WHAT IS NEEDED: Your task is to transcribe the entries below exactly, from their first line down to the line containing "The width and height of the screenshot is (1568, 513).", and to stop there.

Stored data:
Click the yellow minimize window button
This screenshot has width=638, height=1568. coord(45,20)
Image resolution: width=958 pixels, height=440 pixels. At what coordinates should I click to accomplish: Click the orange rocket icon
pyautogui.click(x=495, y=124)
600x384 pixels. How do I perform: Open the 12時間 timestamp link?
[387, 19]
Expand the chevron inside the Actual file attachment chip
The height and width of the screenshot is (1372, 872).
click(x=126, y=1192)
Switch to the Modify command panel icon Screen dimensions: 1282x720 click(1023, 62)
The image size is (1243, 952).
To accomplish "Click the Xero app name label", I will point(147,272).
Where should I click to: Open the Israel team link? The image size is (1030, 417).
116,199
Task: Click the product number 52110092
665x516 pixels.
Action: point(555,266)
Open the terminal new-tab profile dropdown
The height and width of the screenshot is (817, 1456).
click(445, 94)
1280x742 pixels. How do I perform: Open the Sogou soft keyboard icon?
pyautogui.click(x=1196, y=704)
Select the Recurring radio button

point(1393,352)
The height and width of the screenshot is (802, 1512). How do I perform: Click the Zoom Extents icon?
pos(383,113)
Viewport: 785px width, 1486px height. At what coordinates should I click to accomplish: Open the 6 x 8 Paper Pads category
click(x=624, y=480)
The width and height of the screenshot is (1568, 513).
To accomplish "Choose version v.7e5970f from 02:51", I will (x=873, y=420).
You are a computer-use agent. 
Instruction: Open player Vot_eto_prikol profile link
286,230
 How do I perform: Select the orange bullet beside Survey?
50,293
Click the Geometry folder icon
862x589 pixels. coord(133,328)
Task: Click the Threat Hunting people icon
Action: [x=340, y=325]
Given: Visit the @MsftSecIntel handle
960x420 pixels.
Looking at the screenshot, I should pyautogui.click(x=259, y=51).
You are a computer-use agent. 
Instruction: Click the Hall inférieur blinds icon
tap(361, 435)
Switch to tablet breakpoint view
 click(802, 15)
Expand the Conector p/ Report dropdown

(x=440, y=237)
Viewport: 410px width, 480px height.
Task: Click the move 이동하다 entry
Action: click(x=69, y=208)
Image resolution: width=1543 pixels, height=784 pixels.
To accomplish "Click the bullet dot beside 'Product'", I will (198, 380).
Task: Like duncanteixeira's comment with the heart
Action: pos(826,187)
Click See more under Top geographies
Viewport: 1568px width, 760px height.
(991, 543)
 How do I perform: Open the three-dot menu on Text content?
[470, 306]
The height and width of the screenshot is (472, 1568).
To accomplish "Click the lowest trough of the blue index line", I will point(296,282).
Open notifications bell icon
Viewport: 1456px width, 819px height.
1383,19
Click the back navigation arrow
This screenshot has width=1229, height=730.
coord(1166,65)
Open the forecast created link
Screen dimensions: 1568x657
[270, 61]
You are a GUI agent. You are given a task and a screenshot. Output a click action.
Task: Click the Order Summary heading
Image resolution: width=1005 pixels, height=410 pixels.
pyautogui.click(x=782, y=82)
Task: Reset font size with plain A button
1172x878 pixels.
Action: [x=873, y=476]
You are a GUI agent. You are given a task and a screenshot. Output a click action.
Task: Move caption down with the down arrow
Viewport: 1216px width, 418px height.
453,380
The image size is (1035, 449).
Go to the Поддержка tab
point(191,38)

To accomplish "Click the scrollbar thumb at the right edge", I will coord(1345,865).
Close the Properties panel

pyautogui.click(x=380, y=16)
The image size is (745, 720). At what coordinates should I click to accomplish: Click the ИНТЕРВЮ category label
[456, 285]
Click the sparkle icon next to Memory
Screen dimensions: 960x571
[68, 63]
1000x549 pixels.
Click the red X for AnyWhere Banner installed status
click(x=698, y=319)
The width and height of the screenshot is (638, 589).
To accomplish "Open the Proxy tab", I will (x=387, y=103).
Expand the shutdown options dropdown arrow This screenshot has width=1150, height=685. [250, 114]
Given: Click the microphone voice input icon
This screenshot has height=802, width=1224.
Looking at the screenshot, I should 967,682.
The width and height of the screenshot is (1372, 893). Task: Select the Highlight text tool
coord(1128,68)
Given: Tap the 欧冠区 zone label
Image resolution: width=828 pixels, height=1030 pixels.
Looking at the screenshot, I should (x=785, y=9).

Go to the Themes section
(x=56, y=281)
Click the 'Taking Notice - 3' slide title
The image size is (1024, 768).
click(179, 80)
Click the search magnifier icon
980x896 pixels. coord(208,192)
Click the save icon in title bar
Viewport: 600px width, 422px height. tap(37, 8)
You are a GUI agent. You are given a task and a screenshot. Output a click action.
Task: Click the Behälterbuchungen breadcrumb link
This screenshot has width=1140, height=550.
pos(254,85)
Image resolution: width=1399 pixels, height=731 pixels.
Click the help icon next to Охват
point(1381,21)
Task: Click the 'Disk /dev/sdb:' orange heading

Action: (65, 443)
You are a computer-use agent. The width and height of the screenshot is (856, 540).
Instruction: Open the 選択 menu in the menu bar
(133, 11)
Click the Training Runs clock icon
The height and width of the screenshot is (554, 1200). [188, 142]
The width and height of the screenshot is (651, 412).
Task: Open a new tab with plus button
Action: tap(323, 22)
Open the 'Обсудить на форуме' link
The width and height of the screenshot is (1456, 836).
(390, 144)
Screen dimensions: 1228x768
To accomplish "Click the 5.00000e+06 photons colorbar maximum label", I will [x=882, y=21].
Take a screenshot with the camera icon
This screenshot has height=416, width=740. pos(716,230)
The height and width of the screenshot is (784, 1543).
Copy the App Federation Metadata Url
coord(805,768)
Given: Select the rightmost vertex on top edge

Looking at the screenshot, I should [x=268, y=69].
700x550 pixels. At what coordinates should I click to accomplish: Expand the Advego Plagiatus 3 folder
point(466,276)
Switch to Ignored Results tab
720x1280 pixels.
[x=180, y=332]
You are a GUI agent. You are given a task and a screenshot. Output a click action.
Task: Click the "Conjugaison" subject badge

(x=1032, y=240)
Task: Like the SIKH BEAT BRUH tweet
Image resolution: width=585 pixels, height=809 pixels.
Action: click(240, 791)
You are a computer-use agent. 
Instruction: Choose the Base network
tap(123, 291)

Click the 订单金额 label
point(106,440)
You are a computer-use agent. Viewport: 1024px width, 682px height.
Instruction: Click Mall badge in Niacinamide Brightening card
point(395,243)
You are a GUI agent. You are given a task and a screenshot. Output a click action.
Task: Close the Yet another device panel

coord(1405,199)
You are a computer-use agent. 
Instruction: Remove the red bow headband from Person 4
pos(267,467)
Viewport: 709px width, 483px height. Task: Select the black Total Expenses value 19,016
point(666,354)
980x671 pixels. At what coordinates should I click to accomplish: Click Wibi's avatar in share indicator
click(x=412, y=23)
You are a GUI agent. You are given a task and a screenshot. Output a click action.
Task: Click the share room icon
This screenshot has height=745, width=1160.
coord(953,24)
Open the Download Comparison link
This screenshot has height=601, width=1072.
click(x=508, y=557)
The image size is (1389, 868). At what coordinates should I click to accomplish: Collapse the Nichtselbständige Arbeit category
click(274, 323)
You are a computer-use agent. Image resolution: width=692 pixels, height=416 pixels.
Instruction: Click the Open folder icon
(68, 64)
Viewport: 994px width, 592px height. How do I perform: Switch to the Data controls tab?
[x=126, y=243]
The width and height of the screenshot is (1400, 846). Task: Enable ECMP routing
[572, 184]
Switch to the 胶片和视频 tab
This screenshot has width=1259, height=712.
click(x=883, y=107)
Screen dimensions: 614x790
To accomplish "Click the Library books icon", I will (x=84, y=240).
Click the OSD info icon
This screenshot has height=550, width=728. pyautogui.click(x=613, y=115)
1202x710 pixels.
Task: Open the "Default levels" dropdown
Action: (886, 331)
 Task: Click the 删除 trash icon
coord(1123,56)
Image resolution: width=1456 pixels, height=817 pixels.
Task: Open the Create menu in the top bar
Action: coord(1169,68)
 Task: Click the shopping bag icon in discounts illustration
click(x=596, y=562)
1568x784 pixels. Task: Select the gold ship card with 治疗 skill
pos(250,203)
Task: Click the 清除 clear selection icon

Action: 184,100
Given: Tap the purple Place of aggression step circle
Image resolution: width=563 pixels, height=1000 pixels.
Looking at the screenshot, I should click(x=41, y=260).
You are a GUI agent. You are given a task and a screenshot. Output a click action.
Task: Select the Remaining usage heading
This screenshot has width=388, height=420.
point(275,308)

REPLY TO THE EXERCISE:
Click the yellow minimize window button
This screenshot has width=638, height=1568. coord(45,20)
Image resolution: width=958 pixels, height=440 pixels. At what coordinates should I click to accomplish: Click the orange rocket icon
pyautogui.click(x=495, y=124)
600x384 pixels. How do I perform: Open the 12時間 timestamp link?
[387, 19]
Expand the chevron inside the Actual file attachment chip
The height and width of the screenshot is (1372, 872).
click(x=126, y=1192)
Switch to the Modify command panel icon Screen dimensions: 1282x720 click(1023, 62)
The image size is (1243, 952).
To accomplish "Click the Xero app name label", I will point(147,272).
Where should I click to: Open the Israel team link? The image size is (1030, 417).
116,199
Task: Click the product number 52110092
665x516 pixels.
Action: point(555,266)
Open the terminal new-tab profile dropdown
The height and width of the screenshot is (817, 1456).
click(445, 94)
1280x742 pixels. How do I perform: Open the Sogou soft keyboard icon?
pyautogui.click(x=1196, y=704)
Select the Recurring radio button

point(1393,352)
The height and width of the screenshot is (802, 1512). How do I perform: Click the Zoom Extents icon?
pos(383,113)
Viewport: 785px width, 1486px height. At what coordinates should I click to accomplish: Open the 6 x 8 Paper Pads category
click(x=624, y=480)
The width and height of the screenshot is (1568, 513).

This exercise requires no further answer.